The 9th Circuit Court of Appeals in San Francisco denied the request of the Trump administration to unblock the use of $2.5 billion of Defense Department funds for border wall construction. The request came after the money reallocation was blocked by a lower court while the underlying lawsuit proceeds.
The three-judge panel ruled 2–1 on July 3 that the reallocation should remain blocked because, among other things, the plaintiffs had a good chance of proving the administration overstepped its constitutional authority.
“Defendants’ attempt to reprogram and spend these funds … violates the Appropriations Clause and intrudes on Congress’s exclusive power of the purse,” wrote Judges Richard Clifton, a George W. Bush appointee, and Michelle Friedland, a Barack Obama appointee.
Judge Randy Smith, also appointed by Bush, dissented, saying “the majority has created a constitutional issue where none previously existed” and that the plaintiffs “lack a cause of action” to challenge the reallocation (pdf).
On Feb. 15, President Donald Trump declared a national emergency at the southern border and announced that around $6.7 billion would be reprogrammed from other parts of the budget for border wall construction.
On Feb. 19, two nonprofits, the Sierra Club and Southern Border Communities Coalition, filed a lawsuit alleging that the administration overstepped its constitutional and statutory authority in reprogramming the funds.
The nonprofits alleged that the wall and its construction “would detract from their ability to hike, fish, enjoy the desert landscapes, and observe and study a diverse range of wildlife in areas near the U.S.-Mexico border.”
On May 24, a federal district court in Oakland, California, blocked the administration from building parts of the wall in the Border Patrol sectors of El Paso, Yuma, El Centro, and Tucson, concluding that the plaintiffs were likely to prove that the administration overstepped its authority to move money around under the 2019 Department of Defense Appropriations Act.
What Does the Law Say?
Section 8005 of the act allows the Defense Department to reprogram some money “for higher priority items, based on unforeseen military requirements, than those for which originally appropriated” except in cases “where the item for which funds are requested has been denied by the Congress.”
The Pentagon argued that it received a request from the Homeland Security Department to help out with counter-drug trafficking activities along the border, including barrier construction, which it couldn’t foresee when it was requesting money from Congress for 2019. And because the Pentagon didn’t request the money for this purpose, Congress didn’t deny it.
Clifton and Friedland weren’t convinced, saying the statute should be interpreted more broadly. Because Trump wanted $5.7 billion for the wall construction and Congress only gave him about $1.4 billion, that should be interpreted as a “denial.”
Smith, on the other hand, dismissed such reasoning as irrelevant.

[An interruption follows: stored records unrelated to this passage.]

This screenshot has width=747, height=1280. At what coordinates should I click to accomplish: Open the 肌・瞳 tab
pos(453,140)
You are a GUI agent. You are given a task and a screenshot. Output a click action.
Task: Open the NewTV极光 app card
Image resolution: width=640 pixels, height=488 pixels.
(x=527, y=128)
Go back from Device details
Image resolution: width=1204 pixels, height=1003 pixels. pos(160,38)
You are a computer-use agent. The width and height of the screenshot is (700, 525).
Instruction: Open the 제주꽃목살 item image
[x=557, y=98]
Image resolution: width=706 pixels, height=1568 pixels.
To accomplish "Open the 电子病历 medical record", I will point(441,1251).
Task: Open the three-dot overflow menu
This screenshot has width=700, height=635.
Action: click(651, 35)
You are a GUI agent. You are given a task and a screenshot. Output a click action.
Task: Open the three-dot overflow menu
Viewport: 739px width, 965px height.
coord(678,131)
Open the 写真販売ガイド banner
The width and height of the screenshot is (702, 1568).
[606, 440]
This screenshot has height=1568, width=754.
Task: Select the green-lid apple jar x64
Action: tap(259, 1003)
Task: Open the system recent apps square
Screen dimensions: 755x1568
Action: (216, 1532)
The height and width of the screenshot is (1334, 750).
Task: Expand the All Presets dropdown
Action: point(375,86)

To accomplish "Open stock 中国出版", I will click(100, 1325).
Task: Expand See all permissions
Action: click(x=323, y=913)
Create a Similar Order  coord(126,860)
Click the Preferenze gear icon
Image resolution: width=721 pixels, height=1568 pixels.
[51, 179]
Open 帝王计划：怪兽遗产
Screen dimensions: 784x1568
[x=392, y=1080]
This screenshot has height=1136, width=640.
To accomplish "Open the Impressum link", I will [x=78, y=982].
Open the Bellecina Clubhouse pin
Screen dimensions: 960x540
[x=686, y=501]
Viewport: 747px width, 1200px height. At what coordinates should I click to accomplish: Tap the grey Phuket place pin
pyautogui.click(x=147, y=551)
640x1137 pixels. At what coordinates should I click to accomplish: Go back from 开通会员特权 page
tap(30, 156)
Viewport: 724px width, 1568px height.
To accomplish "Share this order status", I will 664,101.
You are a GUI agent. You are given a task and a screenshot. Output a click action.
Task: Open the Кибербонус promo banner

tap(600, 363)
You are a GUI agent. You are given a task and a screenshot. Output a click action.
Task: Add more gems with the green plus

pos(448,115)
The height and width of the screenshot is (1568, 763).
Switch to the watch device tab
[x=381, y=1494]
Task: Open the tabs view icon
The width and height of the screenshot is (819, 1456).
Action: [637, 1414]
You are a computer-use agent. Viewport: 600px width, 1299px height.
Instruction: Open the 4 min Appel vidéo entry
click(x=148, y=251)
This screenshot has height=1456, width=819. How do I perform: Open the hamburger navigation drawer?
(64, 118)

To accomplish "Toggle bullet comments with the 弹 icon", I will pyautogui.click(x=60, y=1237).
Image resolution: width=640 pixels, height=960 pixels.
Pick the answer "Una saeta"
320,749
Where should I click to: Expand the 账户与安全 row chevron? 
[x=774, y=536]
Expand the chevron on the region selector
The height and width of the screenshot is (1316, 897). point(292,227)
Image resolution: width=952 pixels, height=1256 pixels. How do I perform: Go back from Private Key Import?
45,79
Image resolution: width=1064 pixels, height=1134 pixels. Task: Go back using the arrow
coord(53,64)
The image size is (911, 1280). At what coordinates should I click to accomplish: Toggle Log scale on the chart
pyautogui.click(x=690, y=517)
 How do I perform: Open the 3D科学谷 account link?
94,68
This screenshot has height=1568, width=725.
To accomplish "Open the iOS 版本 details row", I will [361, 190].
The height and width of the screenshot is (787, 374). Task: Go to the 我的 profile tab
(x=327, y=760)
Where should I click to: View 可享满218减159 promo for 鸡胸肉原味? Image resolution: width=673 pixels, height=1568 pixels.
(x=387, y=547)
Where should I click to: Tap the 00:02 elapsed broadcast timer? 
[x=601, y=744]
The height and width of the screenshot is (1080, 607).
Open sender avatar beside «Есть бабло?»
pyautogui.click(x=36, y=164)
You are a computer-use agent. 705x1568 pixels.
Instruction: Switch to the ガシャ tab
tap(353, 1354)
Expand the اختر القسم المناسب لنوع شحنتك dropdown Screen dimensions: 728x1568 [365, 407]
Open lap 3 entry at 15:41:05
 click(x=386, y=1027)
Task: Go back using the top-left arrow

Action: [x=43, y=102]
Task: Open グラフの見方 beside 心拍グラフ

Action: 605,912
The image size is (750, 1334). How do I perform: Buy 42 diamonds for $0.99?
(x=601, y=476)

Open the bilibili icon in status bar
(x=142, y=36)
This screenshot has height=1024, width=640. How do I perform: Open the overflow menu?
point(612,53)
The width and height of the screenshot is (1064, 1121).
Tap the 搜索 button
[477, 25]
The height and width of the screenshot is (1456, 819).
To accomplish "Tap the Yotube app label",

Overstepping the Section 8005 authority, he said, should be challenged under the Administrative Procedure Act, where the plaintiffs would have to show that they have been economically injured by the transfer of the funds.
Instead, “they assert aesthetic, recreational, and generalized environmental interests that will be affected, not by the transfer of funds, but by the building of the border wall,” he said.
“Nothing in § 8005 requires that aesthetic, recreational, or environmental interests be considered before a transfer is made, nor does the statute even address such interests.”
His colleagues have tried to reinterpret the challenge “as a constitutional claim against the [Defense Department] for violating the Appropriations Clause,” which, he said, “contradicts several lines of case law.”
The Appropriations Clause gives Congress the power of the purse. But in this case, Congress passed a statute that gives the administration discretion to reprogram certain funds. The plaintiffs only claim that the Defense Department used the statute incorrectly and “no constitutional question” is raised, Smith said, citing from a Supreme Court case that has previously addressed the issue.
The Supreme Court actually made clear when a statutory violation can be expanded into a constitutional issue, Smith said, and that’s when the statute itself is questioned as unconstitutional.
“But Plaintiffs have not alleged that § 8005 is itself unconstitutional,” Smith said.
Trump has emphasized the necessity of the border wall to help solve issues of illegal immigration, human trafficking, including of children, and drug smuggling into the United States, which kills tens of thousands of Americans a year.
The situation at the border has deteriorated as the apprehensions of illegal crossers skyrocketed by some 135 percent in the first 8 months of fiscal 2019, compared with the same period a year before.
For months after Trump declared the emergency, Democrats stuck to denying the crisis at the border. On June 27, however, House Speaker Nancy Pelosi (D-Calif.) backed down and agreed to let the House vote on a Senate bill without amendments that approved $4.6 billion of humanitarian aid to the border.
The bill doesn’t address construction of the wall.